When “Almost Famous” William (Patrick Fugit) feels betrayed and despondent, disillusioned and alone, we feel his pain. The laughs are earned and not easy. The film exists in a very real world. Jonah Hill’s Aaron remains something of a blank slate; he’s led on a crazy ride, but none of his picaresque adventures amount to much. His essential character emerges largely unchanged, perhaps a bit less forlorn but essentially the same slow-on-the-uptake dope he was in the beginning. While he manages to make some changes in his life, they don’t ring especially true; it may well be that limitations in the actor inhibit the growth of the character.

“Almost Famous” is filled with uniformly excellent performances; Philip Seymour Hoffman oozes the kind of bitter real-world worldliness that’s rarely captured on film, and Frances McDormand plays a mom you know before she even enters the frame. Kate Hudson, Crudup, and Fugit execute star-making turns, taking terrific material and running with it all the way home.

The Decision

For sex, drugs, rock and roll the way they used to be in gentler days, I’ll take Cameron Crowe. A gentleman. A scholar. Almost Famous. A treasure. A relic of our pre-9/11 planet. When the world wasn’t irreparably broken and I thought the best of times might still be ahead. The world is cruder and nastier and more vulgar now. I miss the way things used to be. I do.

About Sherry Coben 77 Articles
A comedy writer who created the 1980s hit show Kate & Allie, Sherry Coben — tired of malingering in development hell — has enjoyed coaching a high school ComedySportz team in SoCal, making a no-budget, high-ambition webisode series, and biting the hand that feeds her.

6 Comments on Get Him To The Greek (2010) -vs- Almost Famous (2000)


  1. I fully agree. And I can’t even blame it on my age, as I’m 21 and a notorious Russell Brand-groupie. Almost Famous is simply better.


  2. LOL!!!


  3. It is great funny movie. I watched it last night . I can’t wait more for it and I am going to buy the DVD for this film.


  4. I hate to be cruel, but if Jonah Hill doesn’t watch it, he’s going to go the same way as John Candy. Although, now that I think of it, John Candy was actually funny. Jonah Hill is just fat and obnoxious. Emphasis on “noxious”. I have no desire to see “Greek”, while “Almost Famous” looks like the Mona Lisa next to monkey scribble by comparison.

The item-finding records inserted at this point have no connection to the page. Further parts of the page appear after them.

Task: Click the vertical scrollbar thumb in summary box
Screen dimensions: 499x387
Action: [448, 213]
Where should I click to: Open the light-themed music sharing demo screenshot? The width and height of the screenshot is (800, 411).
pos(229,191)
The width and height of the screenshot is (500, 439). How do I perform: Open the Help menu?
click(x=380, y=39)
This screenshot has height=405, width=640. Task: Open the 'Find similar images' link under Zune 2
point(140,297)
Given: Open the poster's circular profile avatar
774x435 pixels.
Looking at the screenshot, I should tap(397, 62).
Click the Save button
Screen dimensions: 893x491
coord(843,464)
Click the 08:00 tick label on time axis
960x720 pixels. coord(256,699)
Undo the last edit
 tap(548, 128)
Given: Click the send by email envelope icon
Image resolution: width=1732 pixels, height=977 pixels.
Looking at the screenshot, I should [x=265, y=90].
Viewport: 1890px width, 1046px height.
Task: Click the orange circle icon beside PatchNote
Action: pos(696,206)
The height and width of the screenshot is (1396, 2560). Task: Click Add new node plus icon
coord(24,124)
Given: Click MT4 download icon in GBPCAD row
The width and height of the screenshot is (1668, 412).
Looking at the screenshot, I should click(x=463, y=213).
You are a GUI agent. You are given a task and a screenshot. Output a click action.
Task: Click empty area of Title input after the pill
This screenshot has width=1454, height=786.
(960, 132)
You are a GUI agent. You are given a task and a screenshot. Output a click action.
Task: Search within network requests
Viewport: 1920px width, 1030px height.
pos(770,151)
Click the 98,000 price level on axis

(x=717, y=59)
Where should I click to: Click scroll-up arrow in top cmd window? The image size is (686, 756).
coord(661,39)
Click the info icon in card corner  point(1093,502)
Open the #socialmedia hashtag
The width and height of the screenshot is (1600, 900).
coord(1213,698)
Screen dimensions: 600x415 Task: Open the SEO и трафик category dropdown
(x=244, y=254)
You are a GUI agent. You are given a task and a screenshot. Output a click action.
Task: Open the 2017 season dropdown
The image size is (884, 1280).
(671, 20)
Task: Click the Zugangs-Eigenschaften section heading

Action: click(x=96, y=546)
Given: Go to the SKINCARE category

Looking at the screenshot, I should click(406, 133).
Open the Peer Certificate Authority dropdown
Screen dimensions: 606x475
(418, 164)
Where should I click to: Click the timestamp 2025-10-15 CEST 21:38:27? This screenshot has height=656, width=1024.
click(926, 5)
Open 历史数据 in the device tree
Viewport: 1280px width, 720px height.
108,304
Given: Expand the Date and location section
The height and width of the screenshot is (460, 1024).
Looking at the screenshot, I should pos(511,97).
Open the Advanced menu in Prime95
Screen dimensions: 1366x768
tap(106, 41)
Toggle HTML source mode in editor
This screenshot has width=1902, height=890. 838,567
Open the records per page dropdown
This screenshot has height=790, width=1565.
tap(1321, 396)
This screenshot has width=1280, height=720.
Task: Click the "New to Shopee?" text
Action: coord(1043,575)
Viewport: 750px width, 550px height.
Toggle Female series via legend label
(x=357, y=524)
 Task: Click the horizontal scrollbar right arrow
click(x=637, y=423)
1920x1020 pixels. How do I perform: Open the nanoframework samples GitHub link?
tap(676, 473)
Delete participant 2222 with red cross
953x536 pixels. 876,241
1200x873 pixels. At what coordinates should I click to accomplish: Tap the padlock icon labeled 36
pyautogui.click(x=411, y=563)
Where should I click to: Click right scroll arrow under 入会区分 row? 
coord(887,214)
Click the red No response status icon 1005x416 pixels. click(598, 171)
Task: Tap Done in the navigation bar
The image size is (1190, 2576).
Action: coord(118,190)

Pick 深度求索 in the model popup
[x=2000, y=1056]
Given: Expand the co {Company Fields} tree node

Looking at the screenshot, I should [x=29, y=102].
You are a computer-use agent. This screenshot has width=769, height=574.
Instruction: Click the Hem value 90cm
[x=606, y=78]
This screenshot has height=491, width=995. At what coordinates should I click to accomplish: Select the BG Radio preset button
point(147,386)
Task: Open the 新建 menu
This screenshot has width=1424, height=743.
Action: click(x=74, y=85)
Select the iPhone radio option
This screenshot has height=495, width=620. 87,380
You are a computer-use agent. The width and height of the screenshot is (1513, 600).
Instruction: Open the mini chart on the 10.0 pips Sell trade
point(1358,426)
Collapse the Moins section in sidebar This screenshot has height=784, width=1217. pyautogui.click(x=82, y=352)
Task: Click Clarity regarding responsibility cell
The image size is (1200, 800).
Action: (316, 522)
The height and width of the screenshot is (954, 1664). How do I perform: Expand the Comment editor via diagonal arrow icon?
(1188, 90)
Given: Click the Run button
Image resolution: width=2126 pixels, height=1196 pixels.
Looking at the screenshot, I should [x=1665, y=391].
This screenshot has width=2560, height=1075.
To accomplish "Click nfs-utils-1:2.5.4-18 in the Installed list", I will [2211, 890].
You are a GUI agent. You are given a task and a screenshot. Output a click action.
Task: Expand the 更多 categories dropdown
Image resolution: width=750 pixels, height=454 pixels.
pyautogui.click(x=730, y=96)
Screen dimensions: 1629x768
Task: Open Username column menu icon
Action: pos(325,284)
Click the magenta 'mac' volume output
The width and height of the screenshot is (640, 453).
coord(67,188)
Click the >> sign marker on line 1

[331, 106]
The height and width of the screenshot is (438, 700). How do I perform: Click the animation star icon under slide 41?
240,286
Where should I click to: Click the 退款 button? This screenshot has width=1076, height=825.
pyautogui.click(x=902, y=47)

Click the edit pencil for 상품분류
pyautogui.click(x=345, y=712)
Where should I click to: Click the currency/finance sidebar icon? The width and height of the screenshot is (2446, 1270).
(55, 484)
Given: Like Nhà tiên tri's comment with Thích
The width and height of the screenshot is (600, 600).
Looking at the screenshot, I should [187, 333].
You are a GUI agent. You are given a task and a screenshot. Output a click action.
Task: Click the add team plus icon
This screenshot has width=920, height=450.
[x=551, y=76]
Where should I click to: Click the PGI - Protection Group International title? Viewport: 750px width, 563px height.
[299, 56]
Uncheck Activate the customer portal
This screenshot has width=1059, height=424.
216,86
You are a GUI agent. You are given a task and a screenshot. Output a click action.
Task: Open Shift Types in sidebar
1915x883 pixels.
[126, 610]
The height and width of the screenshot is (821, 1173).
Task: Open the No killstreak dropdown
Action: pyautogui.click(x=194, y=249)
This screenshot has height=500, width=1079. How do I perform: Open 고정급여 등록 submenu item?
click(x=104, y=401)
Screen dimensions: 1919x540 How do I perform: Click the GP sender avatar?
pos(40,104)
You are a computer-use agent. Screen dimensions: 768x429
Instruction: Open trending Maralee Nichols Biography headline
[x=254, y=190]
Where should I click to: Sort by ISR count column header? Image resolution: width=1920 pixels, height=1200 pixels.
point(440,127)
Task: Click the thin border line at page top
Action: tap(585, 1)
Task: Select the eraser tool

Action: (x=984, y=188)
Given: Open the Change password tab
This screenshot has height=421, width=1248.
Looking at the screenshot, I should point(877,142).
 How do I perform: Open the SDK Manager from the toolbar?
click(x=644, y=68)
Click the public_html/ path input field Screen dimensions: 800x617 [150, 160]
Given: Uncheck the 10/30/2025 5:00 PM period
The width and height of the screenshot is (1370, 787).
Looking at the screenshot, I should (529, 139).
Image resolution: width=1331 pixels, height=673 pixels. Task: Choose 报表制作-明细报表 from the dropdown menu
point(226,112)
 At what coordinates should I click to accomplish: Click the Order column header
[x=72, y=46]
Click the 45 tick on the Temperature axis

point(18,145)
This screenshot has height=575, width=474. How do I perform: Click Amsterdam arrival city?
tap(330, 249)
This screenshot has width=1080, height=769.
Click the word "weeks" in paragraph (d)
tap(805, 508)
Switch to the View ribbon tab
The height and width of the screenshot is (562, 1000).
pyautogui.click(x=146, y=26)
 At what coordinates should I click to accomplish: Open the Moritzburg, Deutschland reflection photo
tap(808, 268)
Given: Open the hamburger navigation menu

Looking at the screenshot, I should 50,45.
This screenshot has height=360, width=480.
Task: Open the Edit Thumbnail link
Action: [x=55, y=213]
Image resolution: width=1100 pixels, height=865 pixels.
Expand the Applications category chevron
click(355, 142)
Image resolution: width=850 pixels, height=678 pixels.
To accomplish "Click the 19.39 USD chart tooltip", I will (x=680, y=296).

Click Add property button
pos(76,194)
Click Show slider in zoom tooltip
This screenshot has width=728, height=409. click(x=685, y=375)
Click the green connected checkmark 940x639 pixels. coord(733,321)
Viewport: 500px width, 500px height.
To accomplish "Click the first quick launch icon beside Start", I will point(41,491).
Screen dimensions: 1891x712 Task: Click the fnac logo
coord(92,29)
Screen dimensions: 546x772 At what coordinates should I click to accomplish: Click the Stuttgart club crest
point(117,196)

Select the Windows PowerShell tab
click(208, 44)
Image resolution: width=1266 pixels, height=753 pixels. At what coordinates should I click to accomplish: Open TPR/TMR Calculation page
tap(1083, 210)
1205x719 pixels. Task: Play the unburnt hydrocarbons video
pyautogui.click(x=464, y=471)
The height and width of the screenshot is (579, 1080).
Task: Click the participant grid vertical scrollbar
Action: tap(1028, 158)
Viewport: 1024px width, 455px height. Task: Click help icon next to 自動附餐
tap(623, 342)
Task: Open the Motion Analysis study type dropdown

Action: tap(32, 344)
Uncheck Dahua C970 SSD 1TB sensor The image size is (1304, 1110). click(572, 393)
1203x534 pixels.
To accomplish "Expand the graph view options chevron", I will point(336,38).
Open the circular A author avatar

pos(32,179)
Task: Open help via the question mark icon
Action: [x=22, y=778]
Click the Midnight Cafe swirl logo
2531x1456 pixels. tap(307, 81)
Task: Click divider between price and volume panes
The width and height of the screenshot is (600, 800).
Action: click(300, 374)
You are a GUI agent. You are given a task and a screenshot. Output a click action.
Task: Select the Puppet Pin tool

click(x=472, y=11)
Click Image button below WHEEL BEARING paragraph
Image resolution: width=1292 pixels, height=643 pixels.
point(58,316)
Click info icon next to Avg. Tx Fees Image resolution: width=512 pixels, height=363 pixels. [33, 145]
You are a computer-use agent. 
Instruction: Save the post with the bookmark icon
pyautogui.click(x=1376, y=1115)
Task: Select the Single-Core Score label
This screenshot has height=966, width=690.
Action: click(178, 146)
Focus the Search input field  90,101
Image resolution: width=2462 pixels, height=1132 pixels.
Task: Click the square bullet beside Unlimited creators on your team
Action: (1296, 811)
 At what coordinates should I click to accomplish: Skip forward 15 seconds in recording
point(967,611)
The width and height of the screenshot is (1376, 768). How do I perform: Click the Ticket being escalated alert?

  5. I agree wholeheartedly with Brian. This is a great review. I have yet to see Get Him To The Greek, but after reading your review I think I’ll just skip it all together.


  6. I squirmed my way through this movie. I kept pulling for it. There was something about the characters, the set-up, that made me feel that a great movie was about to start. But I agree with you. As a parent who has watched high school kids take the dark slide to addiction, I was angered to see hard drugs portrayed as fun that you could wash away by stroking a furry object. Great review Sherry. You tell it like it is. Cameron Crowe is a treasure, but so are you. Keep it up.